### HOW TO COMPLETE THIS TASK
Please show all lines of the records that include "layout".

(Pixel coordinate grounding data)
──────
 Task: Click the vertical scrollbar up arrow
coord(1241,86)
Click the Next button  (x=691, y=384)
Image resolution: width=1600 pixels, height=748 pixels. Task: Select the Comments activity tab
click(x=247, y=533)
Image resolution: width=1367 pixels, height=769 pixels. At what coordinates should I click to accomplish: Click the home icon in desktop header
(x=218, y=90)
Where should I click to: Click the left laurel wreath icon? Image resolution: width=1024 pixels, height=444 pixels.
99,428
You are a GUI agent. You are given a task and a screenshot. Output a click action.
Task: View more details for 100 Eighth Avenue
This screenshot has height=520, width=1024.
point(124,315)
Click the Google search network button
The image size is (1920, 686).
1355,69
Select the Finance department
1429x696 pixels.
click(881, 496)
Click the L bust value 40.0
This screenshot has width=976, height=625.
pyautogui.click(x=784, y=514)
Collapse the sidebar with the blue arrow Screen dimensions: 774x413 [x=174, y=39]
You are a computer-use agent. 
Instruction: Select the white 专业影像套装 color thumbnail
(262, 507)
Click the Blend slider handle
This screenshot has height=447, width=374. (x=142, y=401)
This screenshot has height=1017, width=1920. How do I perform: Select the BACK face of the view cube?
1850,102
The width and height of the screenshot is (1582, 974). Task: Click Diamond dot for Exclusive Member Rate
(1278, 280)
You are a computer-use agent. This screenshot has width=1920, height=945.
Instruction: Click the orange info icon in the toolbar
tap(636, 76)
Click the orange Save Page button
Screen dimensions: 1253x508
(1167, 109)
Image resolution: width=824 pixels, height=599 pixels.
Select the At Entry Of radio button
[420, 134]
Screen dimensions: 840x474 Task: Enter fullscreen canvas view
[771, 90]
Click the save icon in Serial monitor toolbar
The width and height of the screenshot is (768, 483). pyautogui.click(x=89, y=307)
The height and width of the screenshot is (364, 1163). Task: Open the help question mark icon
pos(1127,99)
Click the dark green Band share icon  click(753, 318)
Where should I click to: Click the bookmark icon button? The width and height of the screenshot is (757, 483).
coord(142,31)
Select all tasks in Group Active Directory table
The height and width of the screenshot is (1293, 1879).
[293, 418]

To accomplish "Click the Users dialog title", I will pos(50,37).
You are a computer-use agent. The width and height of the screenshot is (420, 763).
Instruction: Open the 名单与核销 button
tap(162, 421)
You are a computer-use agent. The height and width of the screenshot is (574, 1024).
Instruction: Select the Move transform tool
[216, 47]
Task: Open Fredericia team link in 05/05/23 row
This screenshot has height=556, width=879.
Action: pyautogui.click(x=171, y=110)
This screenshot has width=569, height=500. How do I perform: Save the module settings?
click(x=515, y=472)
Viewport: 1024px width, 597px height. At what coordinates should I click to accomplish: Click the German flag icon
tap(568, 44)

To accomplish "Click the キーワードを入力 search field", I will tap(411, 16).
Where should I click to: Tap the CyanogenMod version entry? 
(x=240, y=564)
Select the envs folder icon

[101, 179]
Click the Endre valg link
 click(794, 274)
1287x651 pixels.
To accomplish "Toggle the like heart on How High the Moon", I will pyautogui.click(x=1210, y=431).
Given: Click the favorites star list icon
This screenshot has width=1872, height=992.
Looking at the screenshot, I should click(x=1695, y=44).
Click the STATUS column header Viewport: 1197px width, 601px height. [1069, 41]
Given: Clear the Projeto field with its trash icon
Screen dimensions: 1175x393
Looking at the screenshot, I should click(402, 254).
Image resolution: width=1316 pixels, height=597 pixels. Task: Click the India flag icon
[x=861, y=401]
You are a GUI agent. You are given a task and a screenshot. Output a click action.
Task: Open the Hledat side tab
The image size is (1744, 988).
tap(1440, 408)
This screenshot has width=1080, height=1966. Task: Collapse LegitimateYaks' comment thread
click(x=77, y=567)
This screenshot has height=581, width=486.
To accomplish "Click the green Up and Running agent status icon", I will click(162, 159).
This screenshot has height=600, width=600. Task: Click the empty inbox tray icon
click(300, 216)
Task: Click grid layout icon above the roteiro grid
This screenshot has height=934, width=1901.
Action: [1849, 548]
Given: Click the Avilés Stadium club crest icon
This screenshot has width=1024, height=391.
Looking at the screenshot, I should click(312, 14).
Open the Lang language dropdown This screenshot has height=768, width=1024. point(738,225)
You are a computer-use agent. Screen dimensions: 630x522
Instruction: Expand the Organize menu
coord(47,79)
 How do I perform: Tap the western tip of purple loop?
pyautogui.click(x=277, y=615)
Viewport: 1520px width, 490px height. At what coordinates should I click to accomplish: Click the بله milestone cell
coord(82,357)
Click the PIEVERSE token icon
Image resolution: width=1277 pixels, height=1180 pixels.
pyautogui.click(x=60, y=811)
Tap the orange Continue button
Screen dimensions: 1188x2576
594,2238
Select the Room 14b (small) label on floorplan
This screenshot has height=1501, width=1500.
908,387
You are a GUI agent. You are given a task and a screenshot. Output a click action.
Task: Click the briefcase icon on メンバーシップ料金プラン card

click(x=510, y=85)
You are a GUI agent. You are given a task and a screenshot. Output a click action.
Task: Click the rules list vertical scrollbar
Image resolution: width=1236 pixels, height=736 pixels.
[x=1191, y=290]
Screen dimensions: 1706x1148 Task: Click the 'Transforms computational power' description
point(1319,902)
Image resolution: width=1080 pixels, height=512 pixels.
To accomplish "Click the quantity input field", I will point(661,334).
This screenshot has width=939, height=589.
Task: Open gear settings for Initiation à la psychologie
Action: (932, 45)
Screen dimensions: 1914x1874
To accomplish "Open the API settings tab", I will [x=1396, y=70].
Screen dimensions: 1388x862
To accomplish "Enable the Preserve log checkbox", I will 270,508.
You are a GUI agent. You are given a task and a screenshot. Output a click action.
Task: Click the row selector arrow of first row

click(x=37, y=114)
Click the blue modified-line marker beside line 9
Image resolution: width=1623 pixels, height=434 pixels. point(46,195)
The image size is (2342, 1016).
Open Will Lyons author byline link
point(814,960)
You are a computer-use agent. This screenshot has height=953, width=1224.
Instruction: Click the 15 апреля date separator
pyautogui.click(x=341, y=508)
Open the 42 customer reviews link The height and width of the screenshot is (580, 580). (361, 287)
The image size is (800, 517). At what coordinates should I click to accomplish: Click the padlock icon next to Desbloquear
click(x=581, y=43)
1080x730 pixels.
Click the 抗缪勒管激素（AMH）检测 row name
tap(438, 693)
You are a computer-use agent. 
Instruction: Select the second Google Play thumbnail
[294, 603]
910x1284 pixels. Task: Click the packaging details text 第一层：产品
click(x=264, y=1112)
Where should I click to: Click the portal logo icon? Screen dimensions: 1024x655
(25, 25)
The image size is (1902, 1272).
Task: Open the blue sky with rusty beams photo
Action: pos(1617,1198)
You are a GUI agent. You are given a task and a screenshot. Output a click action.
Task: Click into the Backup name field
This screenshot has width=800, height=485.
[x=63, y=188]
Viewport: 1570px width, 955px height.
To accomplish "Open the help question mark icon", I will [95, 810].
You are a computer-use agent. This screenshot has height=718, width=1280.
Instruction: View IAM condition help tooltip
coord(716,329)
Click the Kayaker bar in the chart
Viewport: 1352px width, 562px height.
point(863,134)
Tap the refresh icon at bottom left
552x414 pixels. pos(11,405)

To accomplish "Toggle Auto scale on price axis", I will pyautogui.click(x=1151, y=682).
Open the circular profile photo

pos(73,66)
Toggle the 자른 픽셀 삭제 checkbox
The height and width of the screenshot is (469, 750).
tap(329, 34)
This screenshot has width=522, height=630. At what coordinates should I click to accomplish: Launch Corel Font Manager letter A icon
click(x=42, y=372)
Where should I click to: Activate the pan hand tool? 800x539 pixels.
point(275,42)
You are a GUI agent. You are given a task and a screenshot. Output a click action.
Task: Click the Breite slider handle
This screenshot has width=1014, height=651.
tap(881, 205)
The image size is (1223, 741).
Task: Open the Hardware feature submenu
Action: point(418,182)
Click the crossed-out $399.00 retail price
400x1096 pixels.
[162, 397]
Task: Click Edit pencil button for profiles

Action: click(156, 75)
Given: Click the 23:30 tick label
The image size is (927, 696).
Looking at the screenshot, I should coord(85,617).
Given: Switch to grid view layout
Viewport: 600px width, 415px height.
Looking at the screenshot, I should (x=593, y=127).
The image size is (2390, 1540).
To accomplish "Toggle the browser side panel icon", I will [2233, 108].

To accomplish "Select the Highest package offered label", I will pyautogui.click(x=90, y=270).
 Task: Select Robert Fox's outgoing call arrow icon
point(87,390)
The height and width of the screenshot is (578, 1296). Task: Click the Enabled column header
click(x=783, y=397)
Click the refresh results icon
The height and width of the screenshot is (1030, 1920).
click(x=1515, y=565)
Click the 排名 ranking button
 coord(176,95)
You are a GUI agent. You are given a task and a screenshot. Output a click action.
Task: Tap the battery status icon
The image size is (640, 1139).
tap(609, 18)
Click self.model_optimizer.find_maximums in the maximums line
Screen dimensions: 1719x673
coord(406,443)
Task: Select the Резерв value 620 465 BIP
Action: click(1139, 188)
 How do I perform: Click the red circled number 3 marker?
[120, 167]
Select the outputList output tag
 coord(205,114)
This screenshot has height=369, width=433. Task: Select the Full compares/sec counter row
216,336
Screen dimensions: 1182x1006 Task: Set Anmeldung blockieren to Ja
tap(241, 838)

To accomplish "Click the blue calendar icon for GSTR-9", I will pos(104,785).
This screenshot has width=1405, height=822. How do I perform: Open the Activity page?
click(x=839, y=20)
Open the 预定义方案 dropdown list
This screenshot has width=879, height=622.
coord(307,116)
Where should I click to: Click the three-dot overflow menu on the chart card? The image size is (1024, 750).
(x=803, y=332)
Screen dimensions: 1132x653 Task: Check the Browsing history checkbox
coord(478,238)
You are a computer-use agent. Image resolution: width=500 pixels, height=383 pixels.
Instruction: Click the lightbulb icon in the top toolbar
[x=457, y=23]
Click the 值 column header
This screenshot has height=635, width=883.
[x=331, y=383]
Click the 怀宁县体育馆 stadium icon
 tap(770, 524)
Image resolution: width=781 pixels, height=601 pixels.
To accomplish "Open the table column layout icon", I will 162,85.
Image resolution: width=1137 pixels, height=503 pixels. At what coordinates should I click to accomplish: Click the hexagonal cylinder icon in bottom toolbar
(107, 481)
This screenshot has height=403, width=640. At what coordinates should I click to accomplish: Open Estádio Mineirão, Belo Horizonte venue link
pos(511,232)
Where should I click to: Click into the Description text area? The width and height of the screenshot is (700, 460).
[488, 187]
──────
### WRITTEN RESPONSE
Task: Click grid layout icon above the roteiro grid
Given: Switch to grid view layout
To accomplish "Open the table column layout icon", I will 162,85.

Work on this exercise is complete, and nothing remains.